= OBJETIVO A =
Resume en dos oraciones el texto sobre el Padre Pío.

= TEXTO PROPORCIONADO =
┄┄┄┄┄┄

Cleonice tuvo la feliz inspiración de anotar, día tras día, lo que su Padre espiritual le enseña­ba, aconsejaba o respondía, hasta el punto de poder utilizar posteriormente estos apuntes para escritos más extensos, como "Testimonianze su Pa­dre Pio" y "Diario". De estos escritos, a partir del presente número de la revista, y, con la promesa de continuar en números sucesivos, publicaremos algunas páginas. Esperamos que esta iniciativa sea agradable y, sobre todo, útil para nuestros lectores.


1  Encuentro con el Padre Pío, orientación espiritual

A decir verdad, y lo confieso delante de Dios, me siento incapaz de hablar de las virtudes de esta gran alma sacerdotal, aparecida en nuestros días.

Era humilde y sencilla, pero me parecía que era verdaderamente grande y extraordinaria por la íntima unión con Dios, que aparecía en todas sus acciones y, especial­mente, en la santa misa, en la cual ‑ yo creo ‑ se realizaba su transformación en Jesús crucificado. Repito que yo no sabría ni podría hablar por separado de sus virtudes, puesto que cada una contenía las demás. Estaban tan entrelazadas entra sí, en todas las mani­festaciones de su vida, que formaban una suave armonía espiritual: una continua emanación del buen olor de Cristo, con el que atraía a todos, buenos y malos, creyentes e incrédulos, protestantes y masones.

Este buen olor de Cristo era percibido por las almas incluso desde lejos y de un modo sensible. Lo llamaban "el perfume del Padre". Yo no quería creer en este fenóme­no, pero lo sentí durante más de diez minu­tos en Foggia, durante el examen de Estado, el año 1922. Para salir de dudas le pregunté a él qué significaba su perfume. Con toda sencillez dijo: - "Mi presencia". En efecto, yo me había encomendado mucho a sus ora­ciones antes de partir y me había dicho: - "Vete tranquila, los profesores deberán hacer sus cuentas conmigo y con Dios". Lo que quedó confirmado por el óptimo resultado de mis exámenes. Comencé entonces a conocer su unión con Dios y su intercesión ante Él; comencé a admirar también su bondad pa­terna y a demostrarle mi gratitud y mi reconocimiento.

┄┄┄┄┄┄

= LISTADO DE DATOS =
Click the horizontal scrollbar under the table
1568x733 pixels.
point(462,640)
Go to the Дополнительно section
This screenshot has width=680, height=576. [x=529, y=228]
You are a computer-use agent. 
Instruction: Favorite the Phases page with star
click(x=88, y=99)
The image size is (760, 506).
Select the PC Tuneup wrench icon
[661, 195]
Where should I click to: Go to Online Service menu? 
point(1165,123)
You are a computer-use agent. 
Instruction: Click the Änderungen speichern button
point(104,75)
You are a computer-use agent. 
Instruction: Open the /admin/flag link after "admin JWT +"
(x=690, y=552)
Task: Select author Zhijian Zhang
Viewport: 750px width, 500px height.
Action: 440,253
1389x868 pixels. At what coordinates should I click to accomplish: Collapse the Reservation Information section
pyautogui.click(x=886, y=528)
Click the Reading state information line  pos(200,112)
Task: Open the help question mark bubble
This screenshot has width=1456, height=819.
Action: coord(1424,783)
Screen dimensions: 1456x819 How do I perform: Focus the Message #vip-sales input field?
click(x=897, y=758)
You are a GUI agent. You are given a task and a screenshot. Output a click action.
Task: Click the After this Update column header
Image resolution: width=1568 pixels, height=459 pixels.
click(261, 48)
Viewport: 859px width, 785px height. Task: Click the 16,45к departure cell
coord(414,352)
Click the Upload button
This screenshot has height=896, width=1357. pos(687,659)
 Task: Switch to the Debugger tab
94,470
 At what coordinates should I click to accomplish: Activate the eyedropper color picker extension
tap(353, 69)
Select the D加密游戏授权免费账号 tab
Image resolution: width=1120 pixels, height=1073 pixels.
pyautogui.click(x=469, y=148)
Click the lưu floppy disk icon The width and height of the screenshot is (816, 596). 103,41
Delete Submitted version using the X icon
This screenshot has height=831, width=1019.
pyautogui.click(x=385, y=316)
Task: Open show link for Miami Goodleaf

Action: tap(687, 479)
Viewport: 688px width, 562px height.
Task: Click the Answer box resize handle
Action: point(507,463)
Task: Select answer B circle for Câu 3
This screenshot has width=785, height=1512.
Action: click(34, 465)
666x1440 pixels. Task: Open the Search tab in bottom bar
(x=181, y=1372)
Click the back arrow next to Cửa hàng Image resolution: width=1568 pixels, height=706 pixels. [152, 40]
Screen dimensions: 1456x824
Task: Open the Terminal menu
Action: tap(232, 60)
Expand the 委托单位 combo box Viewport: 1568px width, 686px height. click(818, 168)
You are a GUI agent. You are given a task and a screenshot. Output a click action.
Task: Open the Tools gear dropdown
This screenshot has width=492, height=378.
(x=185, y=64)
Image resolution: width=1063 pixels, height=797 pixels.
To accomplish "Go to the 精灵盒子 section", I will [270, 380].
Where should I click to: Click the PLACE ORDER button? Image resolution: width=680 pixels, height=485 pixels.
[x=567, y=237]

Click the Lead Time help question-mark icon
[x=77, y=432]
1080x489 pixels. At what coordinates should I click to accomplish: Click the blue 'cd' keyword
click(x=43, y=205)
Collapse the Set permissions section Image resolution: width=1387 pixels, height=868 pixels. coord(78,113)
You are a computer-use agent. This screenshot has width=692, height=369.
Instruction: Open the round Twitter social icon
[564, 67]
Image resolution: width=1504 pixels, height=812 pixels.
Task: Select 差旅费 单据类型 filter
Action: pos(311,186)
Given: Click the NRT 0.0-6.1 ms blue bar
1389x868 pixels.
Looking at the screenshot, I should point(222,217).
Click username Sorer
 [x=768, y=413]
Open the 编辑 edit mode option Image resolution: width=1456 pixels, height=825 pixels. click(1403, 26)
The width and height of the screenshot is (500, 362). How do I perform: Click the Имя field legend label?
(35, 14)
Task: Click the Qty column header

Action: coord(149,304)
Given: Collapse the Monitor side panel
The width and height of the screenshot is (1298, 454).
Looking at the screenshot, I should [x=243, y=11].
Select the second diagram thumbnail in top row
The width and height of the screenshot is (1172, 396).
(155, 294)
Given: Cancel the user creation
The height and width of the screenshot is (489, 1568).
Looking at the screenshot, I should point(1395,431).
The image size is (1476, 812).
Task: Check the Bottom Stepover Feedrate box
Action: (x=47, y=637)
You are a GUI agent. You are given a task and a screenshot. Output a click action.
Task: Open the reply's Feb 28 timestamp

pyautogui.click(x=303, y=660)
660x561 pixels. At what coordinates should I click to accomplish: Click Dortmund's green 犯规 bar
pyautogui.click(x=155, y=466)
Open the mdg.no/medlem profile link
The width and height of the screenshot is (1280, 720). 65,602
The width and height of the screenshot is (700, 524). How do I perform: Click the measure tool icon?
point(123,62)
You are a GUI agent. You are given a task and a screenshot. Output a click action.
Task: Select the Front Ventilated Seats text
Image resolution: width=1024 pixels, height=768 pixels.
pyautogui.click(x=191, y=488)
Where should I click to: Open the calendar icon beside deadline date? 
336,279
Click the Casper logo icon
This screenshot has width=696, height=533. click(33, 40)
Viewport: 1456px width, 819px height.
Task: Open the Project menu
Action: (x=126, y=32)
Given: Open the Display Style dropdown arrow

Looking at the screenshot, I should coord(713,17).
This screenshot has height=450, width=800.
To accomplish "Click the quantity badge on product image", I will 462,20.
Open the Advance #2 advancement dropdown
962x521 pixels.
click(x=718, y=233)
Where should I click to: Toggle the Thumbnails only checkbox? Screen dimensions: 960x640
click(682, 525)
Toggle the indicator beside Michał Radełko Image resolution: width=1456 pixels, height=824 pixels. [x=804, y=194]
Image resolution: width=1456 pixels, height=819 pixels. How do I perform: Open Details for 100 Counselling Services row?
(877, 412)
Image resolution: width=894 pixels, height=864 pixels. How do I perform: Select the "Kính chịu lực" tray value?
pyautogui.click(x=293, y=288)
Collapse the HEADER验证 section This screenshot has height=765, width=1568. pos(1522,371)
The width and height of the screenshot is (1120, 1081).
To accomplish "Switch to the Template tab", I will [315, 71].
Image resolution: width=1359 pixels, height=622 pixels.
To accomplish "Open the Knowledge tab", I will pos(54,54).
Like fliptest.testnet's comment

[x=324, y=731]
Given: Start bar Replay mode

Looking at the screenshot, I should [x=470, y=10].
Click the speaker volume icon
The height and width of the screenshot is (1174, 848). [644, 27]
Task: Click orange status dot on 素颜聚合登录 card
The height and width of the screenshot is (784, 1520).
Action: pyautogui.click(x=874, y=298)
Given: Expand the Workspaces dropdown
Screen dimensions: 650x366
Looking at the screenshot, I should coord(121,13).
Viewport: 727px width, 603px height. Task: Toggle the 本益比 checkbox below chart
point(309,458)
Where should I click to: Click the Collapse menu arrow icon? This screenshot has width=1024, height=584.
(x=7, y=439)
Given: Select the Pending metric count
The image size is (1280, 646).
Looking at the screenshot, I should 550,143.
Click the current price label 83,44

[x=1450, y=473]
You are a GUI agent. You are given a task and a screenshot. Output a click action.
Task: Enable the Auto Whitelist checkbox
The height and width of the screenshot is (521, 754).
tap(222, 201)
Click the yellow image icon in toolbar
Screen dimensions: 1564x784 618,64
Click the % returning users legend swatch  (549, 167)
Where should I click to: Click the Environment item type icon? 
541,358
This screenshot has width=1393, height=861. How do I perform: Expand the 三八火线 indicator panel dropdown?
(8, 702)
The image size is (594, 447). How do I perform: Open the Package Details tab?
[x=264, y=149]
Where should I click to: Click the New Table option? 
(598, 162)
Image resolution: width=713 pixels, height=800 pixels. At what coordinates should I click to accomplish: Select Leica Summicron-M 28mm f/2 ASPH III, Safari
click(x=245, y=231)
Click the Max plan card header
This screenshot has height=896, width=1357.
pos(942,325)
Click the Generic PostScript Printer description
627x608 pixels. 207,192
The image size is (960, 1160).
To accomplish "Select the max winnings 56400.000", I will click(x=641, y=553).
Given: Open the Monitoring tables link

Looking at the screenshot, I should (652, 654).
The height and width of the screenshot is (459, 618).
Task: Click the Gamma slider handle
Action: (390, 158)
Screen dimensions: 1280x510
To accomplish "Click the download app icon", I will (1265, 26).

┄┄┄┄┄┄

= OBJETIVO B =
Cita textualmente las entradas comprendidas entre la línea que contiene "Given: Start bar Replay mode" y la línea que contiene "[x=1450, y=473]", ambas incluidas.

= SOLUCIÓN DESARROLLADA A =
Cleonice anotó día tras día lo que su Padre espiritual le enseñaba, aconsejaba o respondía, y la revista publicará algunas páginas de esos escritos a partir del presente número. En el fragmento, quien escribe destaca la íntima unión del Padre Pío con Dios y relata que en 1922, durante el examen de Estado en Foggia, percibió su perfume, que él explicó como "Mi presencia".

= SOLUCIÓN DESARROLLADA B =
Given: Start bar Replay mode

Looking at the screenshot, I should [x=470, y=10].
Click the speaker volume icon
The height and width of the screenshot is (1174, 848). [644, 27]
Task: Click orange status dot on 素颜聚合登录 card
The height and width of the screenshot is (784, 1520).
Action: pyautogui.click(x=874, y=298)
Given: Expand the Workspaces dropdown
Screen dimensions: 650x366
Looking at the screenshot, I should coord(121,13).
Viewport: 727px width, 603px height. Task: Toggle the 本益比 checkbox below chart
point(309,458)
Where should I click to: Click the Collapse menu arrow icon? This screenshot has width=1024, height=584.
(x=7, y=439)
Given: Select the Pending metric count
The image size is (1280, 646).
Looking at the screenshot, I should 550,143.
Click the current price label 83,44

[x=1450, y=473]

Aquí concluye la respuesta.